Exercise brief: A complete, word-for-word restatement of the entries is needed.

Stored items
========================
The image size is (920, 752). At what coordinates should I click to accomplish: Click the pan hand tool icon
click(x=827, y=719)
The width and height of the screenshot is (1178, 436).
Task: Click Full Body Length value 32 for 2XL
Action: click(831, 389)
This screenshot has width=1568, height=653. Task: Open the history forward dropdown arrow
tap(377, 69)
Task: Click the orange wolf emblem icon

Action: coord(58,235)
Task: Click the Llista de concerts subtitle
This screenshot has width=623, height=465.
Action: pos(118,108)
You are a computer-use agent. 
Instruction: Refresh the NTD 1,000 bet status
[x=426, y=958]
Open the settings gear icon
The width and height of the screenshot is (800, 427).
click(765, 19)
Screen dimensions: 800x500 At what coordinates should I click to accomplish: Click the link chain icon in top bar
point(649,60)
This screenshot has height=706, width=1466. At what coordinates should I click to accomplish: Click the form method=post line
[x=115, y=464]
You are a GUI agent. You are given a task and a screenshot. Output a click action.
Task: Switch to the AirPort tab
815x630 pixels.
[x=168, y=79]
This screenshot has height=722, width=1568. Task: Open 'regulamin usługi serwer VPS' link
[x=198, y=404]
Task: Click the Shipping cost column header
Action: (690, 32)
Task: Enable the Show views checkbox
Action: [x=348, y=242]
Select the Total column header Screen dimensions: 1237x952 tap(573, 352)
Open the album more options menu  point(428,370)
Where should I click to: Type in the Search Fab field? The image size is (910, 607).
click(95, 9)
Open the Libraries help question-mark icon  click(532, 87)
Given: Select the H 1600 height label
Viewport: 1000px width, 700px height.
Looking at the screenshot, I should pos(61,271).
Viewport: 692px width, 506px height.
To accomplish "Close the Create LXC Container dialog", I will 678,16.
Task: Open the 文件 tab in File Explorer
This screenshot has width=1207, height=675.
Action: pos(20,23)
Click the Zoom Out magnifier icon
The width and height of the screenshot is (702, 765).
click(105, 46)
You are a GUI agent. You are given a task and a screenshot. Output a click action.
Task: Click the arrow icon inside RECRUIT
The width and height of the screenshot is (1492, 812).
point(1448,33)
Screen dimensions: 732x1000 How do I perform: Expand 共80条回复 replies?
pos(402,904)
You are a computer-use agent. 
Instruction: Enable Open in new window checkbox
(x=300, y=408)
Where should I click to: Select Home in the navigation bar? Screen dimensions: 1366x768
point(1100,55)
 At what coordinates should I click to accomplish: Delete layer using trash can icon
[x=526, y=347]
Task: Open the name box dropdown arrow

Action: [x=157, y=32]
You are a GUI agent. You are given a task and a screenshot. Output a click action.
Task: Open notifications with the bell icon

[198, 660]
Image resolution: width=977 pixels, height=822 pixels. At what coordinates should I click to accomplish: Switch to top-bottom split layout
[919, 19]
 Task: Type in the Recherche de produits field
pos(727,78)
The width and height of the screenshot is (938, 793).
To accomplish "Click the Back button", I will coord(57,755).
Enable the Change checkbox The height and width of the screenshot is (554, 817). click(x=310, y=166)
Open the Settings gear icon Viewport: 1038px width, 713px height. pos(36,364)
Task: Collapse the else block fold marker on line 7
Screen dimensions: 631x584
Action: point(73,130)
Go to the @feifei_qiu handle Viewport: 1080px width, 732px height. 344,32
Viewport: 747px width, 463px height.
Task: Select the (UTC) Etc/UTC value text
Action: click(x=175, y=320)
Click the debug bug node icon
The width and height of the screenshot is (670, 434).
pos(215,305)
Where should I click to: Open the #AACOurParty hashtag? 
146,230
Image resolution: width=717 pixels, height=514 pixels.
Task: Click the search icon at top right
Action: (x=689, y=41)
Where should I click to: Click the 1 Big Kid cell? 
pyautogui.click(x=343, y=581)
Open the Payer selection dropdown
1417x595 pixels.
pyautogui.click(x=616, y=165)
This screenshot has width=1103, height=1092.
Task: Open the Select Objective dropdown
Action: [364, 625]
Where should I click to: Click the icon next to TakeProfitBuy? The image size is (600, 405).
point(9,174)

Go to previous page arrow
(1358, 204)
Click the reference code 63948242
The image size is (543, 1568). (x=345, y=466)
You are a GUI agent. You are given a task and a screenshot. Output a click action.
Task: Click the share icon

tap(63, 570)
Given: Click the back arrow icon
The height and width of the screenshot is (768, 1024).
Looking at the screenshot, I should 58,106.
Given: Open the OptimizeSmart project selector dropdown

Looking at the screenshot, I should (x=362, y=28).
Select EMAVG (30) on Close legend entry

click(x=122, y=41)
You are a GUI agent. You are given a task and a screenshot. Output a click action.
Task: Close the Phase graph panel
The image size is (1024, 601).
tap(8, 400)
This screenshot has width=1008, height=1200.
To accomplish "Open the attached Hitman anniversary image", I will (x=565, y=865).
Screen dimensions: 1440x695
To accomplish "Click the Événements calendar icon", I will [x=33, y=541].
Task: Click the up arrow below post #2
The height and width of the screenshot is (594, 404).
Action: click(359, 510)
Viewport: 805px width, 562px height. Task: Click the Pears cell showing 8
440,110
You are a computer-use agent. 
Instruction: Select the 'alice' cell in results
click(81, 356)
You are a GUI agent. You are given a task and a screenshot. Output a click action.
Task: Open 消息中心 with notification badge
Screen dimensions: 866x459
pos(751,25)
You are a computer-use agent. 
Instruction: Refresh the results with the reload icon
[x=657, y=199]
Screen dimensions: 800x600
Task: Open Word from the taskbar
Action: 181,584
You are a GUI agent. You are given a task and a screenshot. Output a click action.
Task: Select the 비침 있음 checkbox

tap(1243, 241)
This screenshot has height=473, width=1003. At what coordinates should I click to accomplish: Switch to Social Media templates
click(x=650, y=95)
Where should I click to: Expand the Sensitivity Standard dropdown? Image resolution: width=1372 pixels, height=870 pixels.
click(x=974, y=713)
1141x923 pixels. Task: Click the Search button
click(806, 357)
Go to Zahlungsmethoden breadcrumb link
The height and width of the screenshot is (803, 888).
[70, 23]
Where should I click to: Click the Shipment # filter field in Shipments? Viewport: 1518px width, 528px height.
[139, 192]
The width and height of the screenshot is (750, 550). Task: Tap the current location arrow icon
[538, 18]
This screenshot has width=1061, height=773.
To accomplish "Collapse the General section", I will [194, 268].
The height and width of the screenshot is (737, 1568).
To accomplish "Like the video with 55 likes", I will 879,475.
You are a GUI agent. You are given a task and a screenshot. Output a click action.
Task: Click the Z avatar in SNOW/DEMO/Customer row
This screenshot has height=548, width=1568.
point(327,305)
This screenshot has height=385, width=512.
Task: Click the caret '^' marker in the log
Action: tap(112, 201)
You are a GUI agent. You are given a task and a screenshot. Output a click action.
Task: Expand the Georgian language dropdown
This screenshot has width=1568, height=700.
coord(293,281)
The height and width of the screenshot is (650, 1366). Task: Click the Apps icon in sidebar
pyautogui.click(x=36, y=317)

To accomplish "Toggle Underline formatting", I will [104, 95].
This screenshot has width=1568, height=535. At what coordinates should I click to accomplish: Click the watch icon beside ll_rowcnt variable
========================
Written solution:
The image size is (920, 752). At what coordinates should I click to accomplish: Click the pan hand tool icon
click(x=827, y=719)
The width and height of the screenshot is (1178, 436).
Task: Click Full Body Length value 32 for 2XL
Action: click(831, 389)
This screenshot has width=1568, height=653. Task: Open the history forward dropdown arrow
tap(377, 69)
Task: Click the orange wolf emblem icon

Action: coord(58,235)
Task: Click the Llista de concerts subtitle
This screenshot has width=623, height=465.
Action: pos(118,108)
You are a computer-use agent. 
Instruction: Refresh the NTD 1,000 bet status
[x=426, y=958]
Open the settings gear icon
The width and height of the screenshot is (800, 427).
click(765, 19)
Screen dimensions: 800x500 At what coordinates should I click to accomplish: Click the link chain icon in top bar
point(649,60)
This screenshot has height=706, width=1466. At what coordinates should I click to accomplish: Click the form method=post line
[x=115, y=464]
You are a GUI agent. You are given a task and a screenshot. Output a click action.
Task: Switch to the AirPort tab
815x630 pixels.
[x=168, y=79]
This screenshot has height=722, width=1568. Task: Open 'regulamin usługi serwer VPS' link
[x=198, y=404]
Task: Click the Shipping cost column header
Action: (690, 32)
Task: Enable the Show views checkbox
Action: [x=348, y=242]
Select the Total column header Screen dimensions: 1237x952 tap(573, 352)
Open the album more options menu  point(428,370)
Where should I click to: Type in the Search Fab field? The image size is (910, 607).
click(95, 9)
Open the Libraries help question-mark icon  click(532, 87)
Given: Select the H 1600 height label
Viewport: 1000px width, 700px height.
Looking at the screenshot, I should pos(61,271).
Viewport: 692px width, 506px height.
To accomplish "Close the Create LXC Container dialog", I will 678,16.
Task: Open the 文件 tab in File Explorer
This screenshot has width=1207, height=675.
Action: pos(20,23)
Click the Zoom Out magnifier icon
The width and height of the screenshot is (702, 765).
click(105, 46)
You are a GUI agent. You are given a task and a screenshot. Output a click action.
Task: Click the arrow icon inside RECRUIT
The width and height of the screenshot is (1492, 812).
point(1448,33)
Screen dimensions: 732x1000 How do I perform: Expand 共80条回复 replies?
pos(402,904)
You are a computer-use agent. 
Instruction: Enable Open in new window checkbox
(x=300, y=408)
Where should I click to: Select Home in the navigation bar? Screen dimensions: 1366x768
point(1100,55)
 At what coordinates should I click to accomplish: Delete layer using trash can icon
[x=526, y=347]
Task: Open the name box dropdown arrow

Action: [x=157, y=32]
You are a GUI agent. You are given a task and a screenshot. Output a click action.
Task: Open notifications with the bell icon

[198, 660]
Image resolution: width=977 pixels, height=822 pixels. At what coordinates should I click to accomplish: Switch to top-bottom split layout
[919, 19]
 Task: Type in the Recherche de produits field
pos(727,78)
The width and height of the screenshot is (938, 793).
To accomplish "Click the Back button", I will coord(57,755).
Enable the Change checkbox The height and width of the screenshot is (554, 817). click(x=310, y=166)
Open the Settings gear icon Viewport: 1038px width, 713px height. pos(36,364)
Task: Collapse the else block fold marker on line 7
Screen dimensions: 631x584
Action: point(73,130)
Go to the @feifei_qiu handle Viewport: 1080px width, 732px height. 344,32
Viewport: 747px width, 463px height.
Task: Select the (UTC) Etc/UTC value text
Action: click(x=175, y=320)
Click the debug bug node icon
The width and height of the screenshot is (670, 434).
pos(215,305)
Where should I click to: Open the #AACOurParty hashtag? 
146,230
Image resolution: width=717 pixels, height=514 pixels.
Task: Click the search icon at top right
Action: (x=689, y=41)
Where should I click to: Click the 1 Big Kid cell? 
pyautogui.click(x=343, y=581)
Open the Payer selection dropdown
1417x595 pixels.
pyautogui.click(x=616, y=165)
This screenshot has width=1103, height=1092.
Task: Open the Select Objective dropdown
Action: [364, 625]
Where should I click to: Click the icon next to TakeProfitBuy? The image size is (600, 405).
point(9,174)

Go to previous page arrow
(1358, 204)
Click the reference code 63948242
The image size is (543, 1568). (x=345, y=466)
You are a GUI agent. You are given a task and a screenshot. Output a click action.
Task: Click the share icon

tap(63, 570)
Given: Click the back arrow icon
The height and width of the screenshot is (768, 1024).
Looking at the screenshot, I should 58,106.
Given: Open the OptimizeSmart project selector dropdown

Looking at the screenshot, I should (x=362, y=28).
Select EMAVG (30) on Close legend entry

click(x=122, y=41)
You are a GUI agent. You are given a task and a screenshot. Output a click action.
Task: Close the Phase graph panel
The image size is (1024, 601).
tap(8, 400)
This screenshot has width=1008, height=1200.
To accomplish "Open the attached Hitman anniversary image", I will (x=565, y=865).
Screen dimensions: 1440x695
To accomplish "Click the Événements calendar icon", I will [x=33, y=541].
Task: Click the up arrow below post #2
The height and width of the screenshot is (594, 404).
Action: click(359, 510)
Viewport: 805px width, 562px height. Task: Click the Pears cell showing 8
440,110
You are a computer-use agent. 
Instruction: Select the 'alice' cell in results
click(81, 356)
You are a GUI agent. You are given a task and a screenshot. Output a click action.
Task: Open 消息中心 with notification badge
Screen dimensions: 866x459
pos(751,25)
You are a computer-use agent. 
Instruction: Refresh the results with the reload icon
[x=657, y=199]
Screen dimensions: 800x600
Task: Open Word from the taskbar
Action: 181,584
You are a GUI agent. You are given a task and a screenshot. Output a click action.
Task: Select the 비침 있음 checkbox

tap(1243, 241)
This screenshot has height=473, width=1003. At what coordinates should I click to accomplish: Switch to Social Media templates
click(x=650, y=95)
Where should I click to: Expand the Sensitivity Standard dropdown? Image resolution: width=1372 pixels, height=870 pixels.
click(x=974, y=713)
1141x923 pixels. Task: Click the Search button
click(806, 357)
Go to Zahlungsmethoden breadcrumb link
The height and width of the screenshot is (803, 888).
[70, 23]
Where should I click to: Click the Shipment # filter field in Shipments? Viewport: 1518px width, 528px height.
[139, 192]
The width and height of the screenshot is (750, 550). Task: Tap the current location arrow icon
[538, 18]
This screenshot has width=1061, height=773.
To accomplish "Collapse the General section", I will [194, 268].
The height and width of the screenshot is (737, 1568).
To accomplish "Like the video with 55 likes", I will 879,475.
You are a GUI agent. You are given a task and a screenshot. Output a click action.
Task: Click the Z avatar in SNOW/DEMO/Customer row
This screenshot has height=548, width=1568.
point(327,305)
This screenshot has height=385, width=512.
Task: Click the caret '^' marker in the log
Action: tap(112, 201)
You are a GUI agent. You are given a task and a screenshot. Output a click action.
Task: Expand the Georgian language dropdown
This screenshot has width=1568, height=700.
coord(293,281)
The height and width of the screenshot is (650, 1366). Task: Click the Apps icon in sidebar
pyautogui.click(x=36, y=317)

To accomplish "Toggle Underline formatting", I will [104, 95].
This screenshot has width=1568, height=535. At what coordinates should I click to accomplish: Click the watch icon beside ll_rowcnt variable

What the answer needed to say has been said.